Job:
Reproduce every line of the listing below verbatim, with nothing changed.

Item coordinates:
[Begin]

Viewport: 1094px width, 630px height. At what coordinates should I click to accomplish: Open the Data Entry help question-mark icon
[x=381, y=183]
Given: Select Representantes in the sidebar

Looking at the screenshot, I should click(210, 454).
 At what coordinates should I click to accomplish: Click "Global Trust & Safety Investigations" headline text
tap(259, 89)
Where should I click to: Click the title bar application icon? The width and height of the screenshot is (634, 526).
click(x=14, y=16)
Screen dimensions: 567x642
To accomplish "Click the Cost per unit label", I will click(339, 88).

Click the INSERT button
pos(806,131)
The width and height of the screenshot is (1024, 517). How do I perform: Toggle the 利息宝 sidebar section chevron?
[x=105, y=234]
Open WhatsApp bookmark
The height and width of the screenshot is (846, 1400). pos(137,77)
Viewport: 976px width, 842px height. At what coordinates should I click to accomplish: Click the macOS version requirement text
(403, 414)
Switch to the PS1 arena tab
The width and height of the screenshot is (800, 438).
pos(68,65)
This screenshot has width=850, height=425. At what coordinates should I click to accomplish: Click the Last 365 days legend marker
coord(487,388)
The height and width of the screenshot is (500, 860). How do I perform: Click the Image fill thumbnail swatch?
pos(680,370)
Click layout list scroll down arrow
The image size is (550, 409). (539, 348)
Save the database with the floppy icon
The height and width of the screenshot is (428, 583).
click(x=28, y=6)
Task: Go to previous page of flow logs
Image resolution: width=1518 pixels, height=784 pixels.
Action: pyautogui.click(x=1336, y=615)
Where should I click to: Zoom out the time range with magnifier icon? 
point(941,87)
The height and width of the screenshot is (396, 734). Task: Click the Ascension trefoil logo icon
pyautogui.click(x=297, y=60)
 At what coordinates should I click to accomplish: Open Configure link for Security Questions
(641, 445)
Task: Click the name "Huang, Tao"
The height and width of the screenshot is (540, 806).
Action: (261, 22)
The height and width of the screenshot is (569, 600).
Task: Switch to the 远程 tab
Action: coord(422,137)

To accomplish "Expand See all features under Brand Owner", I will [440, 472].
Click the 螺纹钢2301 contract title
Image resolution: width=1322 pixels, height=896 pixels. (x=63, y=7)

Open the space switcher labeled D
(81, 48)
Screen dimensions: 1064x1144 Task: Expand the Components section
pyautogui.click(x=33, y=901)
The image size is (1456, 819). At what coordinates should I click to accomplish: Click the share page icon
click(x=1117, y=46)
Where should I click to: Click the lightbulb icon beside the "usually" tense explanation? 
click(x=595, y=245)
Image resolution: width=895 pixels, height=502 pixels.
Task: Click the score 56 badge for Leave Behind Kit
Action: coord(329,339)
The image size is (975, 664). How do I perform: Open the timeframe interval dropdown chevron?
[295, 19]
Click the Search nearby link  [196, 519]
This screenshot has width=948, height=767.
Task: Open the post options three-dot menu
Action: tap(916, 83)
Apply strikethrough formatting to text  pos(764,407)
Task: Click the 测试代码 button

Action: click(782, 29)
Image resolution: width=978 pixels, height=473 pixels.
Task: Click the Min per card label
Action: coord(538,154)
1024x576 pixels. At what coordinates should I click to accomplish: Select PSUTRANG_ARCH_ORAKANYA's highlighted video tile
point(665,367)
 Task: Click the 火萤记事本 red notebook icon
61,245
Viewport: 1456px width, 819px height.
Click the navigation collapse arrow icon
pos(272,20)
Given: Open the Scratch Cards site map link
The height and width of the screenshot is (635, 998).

[End]

Answer to the task:
Viewport: 1094px width, 630px height. At what coordinates should I click to accomplish: Open the Data Entry help question-mark icon
[x=381, y=183]
Given: Select Representantes in the sidebar

Looking at the screenshot, I should click(210, 454).
 At what coordinates should I click to accomplish: Click "Global Trust & Safety Investigations" headline text
tap(259, 89)
Where should I click to: Click the title bar application icon? The width and height of the screenshot is (634, 526).
click(x=14, y=16)
Screen dimensions: 567x642
To accomplish "Click the Cost per unit label", I will click(339, 88).

Click the INSERT button
pos(806,131)
The width and height of the screenshot is (1024, 517). How do I perform: Toggle the 利息宝 sidebar section chevron?
[x=105, y=234]
Open WhatsApp bookmark
The height and width of the screenshot is (846, 1400). pos(137,77)
Viewport: 976px width, 842px height. At what coordinates should I click to accomplish: Click the macOS version requirement text
(403, 414)
Switch to the PS1 arena tab
The width and height of the screenshot is (800, 438).
pos(68,65)
This screenshot has width=850, height=425. At what coordinates should I click to accomplish: Click the Last 365 days legend marker
coord(487,388)
The height and width of the screenshot is (500, 860). How do I perform: Click the Image fill thumbnail swatch?
pos(680,370)
Click layout list scroll down arrow
The image size is (550, 409). (539, 348)
Save the database with the floppy icon
The height and width of the screenshot is (428, 583).
click(x=28, y=6)
Task: Go to previous page of flow logs
Image resolution: width=1518 pixels, height=784 pixels.
Action: pyautogui.click(x=1336, y=615)
Where should I click to: Zoom out the time range with magnifier icon? 
point(941,87)
The height and width of the screenshot is (396, 734). Task: Click the Ascension trefoil logo icon
pyautogui.click(x=297, y=60)
 At what coordinates should I click to accomplish: Open Configure link for Security Questions
(641, 445)
Task: Click the name "Huang, Tao"
The height and width of the screenshot is (540, 806).
Action: (261, 22)
The height and width of the screenshot is (569, 600).
Task: Switch to the 远程 tab
Action: coord(422,137)

To accomplish "Expand See all features under Brand Owner", I will [440, 472].
Click the 螺纹钢2301 contract title
Image resolution: width=1322 pixels, height=896 pixels. (x=63, y=7)

Open the space switcher labeled D
(81, 48)
Screen dimensions: 1064x1144 Task: Expand the Components section
pyautogui.click(x=33, y=901)
The image size is (1456, 819). At what coordinates should I click to accomplish: Click the share page icon
click(x=1117, y=46)
Where should I click to: Click the lightbulb icon beside the "usually" tense explanation? 
click(x=595, y=245)
Image resolution: width=895 pixels, height=502 pixels.
Task: Click the score 56 badge for Leave Behind Kit
Action: coord(329,339)
The image size is (975, 664). How do I perform: Open the timeframe interval dropdown chevron?
[295, 19]
Click the Search nearby link  [196, 519]
This screenshot has width=948, height=767.
Task: Open the post options three-dot menu
Action: tap(916, 83)
Apply strikethrough formatting to text  pos(764,407)
Task: Click the 测试代码 button

Action: click(782, 29)
Image resolution: width=978 pixels, height=473 pixels.
Task: Click the Min per card label
Action: coord(538,154)
1024x576 pixels. At what coordinates should I click to accomplish: Select PSUTRANG_ARCH_ORAKANYA's highlighted video tile
point(665,367)
 Task: Click the 火萤记事本 red notebook icon
61,245
Viewport: 1456px width, 819px height.
Click the navigation collapse arrow icon
pos(272,20)
Given: Open the Scratch Cards site map link
The height and width of the screenshot is (635, 998).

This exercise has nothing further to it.